For the purposes of this study, we created a clinician team that included a pediatrician, an internal medicine physician, a pediatric resident, an internal medicine resident, two medical students and a research nurse. Each member of this clinician team independently read all 250 CXR reports written by the clinical radiologists and, using the same scoring system as had been applied by the four study radiologists, assigned a score of 1 to 5 for each report (actual radiographs were not reviewed). Clinicians with considerable experience (attending physicians and residents), as well as those with more limited experience (medical students and a research nurse), in reading CXR reports performed the CXR severity scoring.

We compared the clinicians’ scoring of the clinical radiologists’ chest radiograph report with the reference scores from the study radiologists’ reading of the chest radiographs. We also compared clinicians’ scores with one another, using the pediatrician’s scores as the clinician reference standard.

Agreement within and between radiologists and clinicians on chest radiograph scoring

A weighted Kappa (κ) score (weighted by 1-[(i-j)/(1-k)]2) was used to assessment agreement on chest radiograph scoring. We compared the scores of, and determined the agreement between, each pair of study radiologists. Then, using the most senior of each radiologist pair (pediatric and adult) as the reference standard, we compared the CXR report scoring of each clinician with the study radiologist’s score.

Agreement between pairs of study radiologists, of each clinician with the study radiologists score, and between pairs of clinicians were then determined. Weighted Kappa scores and 95 % confidence intervals (CI) were calculated using StatsDirect statistical software version 2.7.9 (Altrincham, Cheshire, UK). We used a weighted rather than raw Kappa score as this adjusts for the degree of disagreement when the compared categories are ordinal. Weighted Kappa scores were defined as showing ‘poor’ (κ ≤ 0.2), ‘fair’ (>0.2 to 0.4), ‘moderate’ (>0.4 to 0.6), ‘good’ (>0.6 to 0.8) or ‘very good’ (>0.8 to 1.0) agreement [20].

Following completion of the scoring and identification of the CXR reports with discrepant scores, the pediatrician then met individually with each of the other clinicians to determine if we could achieve a consensus severity score for these reports. We then recalculated the κ scores for the radiologist-clinician and clinician-clinician comparisons.

Sample-size estimates

We based sample-size estimates upon the five-point ordinal scale scoring system, assuming a distribution of scores of 10 %, 25 %, 25 %, 25 %, and 15 % across the five categories.
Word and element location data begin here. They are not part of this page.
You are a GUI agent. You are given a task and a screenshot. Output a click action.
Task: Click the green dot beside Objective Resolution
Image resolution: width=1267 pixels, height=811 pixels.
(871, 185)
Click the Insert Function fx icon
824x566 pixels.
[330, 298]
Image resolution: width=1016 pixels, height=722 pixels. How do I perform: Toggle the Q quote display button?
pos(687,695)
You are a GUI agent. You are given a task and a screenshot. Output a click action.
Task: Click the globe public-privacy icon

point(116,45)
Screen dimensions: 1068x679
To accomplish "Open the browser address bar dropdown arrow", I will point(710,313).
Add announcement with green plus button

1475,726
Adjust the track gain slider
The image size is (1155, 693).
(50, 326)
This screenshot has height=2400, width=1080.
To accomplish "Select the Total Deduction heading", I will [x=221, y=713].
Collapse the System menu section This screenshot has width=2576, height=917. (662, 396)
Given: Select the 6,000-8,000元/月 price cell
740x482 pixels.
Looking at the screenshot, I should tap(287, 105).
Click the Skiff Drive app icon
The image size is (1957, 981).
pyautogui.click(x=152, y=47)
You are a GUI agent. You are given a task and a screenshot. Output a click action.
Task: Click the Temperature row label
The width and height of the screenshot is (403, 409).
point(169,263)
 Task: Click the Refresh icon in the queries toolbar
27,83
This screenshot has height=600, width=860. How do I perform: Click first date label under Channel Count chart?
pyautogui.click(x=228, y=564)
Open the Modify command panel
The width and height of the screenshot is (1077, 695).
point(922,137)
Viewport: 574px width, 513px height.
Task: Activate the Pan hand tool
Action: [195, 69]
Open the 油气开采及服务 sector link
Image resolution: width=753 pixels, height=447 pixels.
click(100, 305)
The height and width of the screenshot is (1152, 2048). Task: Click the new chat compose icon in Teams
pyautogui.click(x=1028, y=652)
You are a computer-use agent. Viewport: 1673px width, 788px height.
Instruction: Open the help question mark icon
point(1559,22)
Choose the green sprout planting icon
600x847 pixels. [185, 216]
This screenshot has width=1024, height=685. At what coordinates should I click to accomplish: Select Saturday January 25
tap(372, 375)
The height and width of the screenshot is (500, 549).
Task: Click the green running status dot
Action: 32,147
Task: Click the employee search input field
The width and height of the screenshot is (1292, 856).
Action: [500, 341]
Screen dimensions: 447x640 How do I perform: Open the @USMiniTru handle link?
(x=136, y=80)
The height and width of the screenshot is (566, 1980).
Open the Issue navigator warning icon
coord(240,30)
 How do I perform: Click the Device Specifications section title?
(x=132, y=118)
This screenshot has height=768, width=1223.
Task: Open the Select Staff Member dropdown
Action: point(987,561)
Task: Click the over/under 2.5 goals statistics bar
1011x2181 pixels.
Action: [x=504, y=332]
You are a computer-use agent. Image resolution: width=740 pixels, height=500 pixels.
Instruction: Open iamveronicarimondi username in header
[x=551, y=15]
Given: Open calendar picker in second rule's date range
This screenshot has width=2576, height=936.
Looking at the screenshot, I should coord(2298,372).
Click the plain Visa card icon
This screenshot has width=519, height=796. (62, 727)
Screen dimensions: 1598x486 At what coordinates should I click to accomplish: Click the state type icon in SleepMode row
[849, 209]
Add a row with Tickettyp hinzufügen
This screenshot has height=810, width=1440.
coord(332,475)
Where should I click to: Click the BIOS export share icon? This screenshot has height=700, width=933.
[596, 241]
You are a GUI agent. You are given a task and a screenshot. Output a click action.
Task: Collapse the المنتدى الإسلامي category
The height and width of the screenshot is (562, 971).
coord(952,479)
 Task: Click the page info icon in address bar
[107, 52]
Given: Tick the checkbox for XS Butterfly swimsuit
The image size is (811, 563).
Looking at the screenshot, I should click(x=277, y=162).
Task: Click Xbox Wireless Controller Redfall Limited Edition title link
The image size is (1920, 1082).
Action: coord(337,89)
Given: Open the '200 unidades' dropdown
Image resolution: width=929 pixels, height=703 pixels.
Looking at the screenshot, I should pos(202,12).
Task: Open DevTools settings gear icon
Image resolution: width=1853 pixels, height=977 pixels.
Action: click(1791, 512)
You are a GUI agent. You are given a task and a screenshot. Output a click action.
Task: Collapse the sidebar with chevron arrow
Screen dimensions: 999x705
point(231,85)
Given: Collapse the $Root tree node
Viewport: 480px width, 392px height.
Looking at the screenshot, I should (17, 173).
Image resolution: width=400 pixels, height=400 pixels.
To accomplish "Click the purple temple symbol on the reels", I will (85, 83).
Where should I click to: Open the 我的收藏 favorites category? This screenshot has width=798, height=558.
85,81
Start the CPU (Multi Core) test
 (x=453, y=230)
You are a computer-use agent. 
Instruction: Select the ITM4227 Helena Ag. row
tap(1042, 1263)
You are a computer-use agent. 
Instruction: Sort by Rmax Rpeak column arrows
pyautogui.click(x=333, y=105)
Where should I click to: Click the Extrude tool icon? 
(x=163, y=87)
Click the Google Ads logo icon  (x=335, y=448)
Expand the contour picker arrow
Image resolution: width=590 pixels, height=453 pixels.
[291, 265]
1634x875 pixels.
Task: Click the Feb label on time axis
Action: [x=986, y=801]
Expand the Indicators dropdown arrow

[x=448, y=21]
For a sample-size of 200, the Cohen’s Kappa measure of agreement will have a confidence interval in the order of ±0.14 (assuming 100 % agreement and weighting to allow for the ordinal nature of scores). Given the potential for the actual distributions across categories to differ from these assumptions we increased the sample-size to 250.


Study sample demographics, clinical illness, respiratory viral isolates and CXR abnormalities (Table 1)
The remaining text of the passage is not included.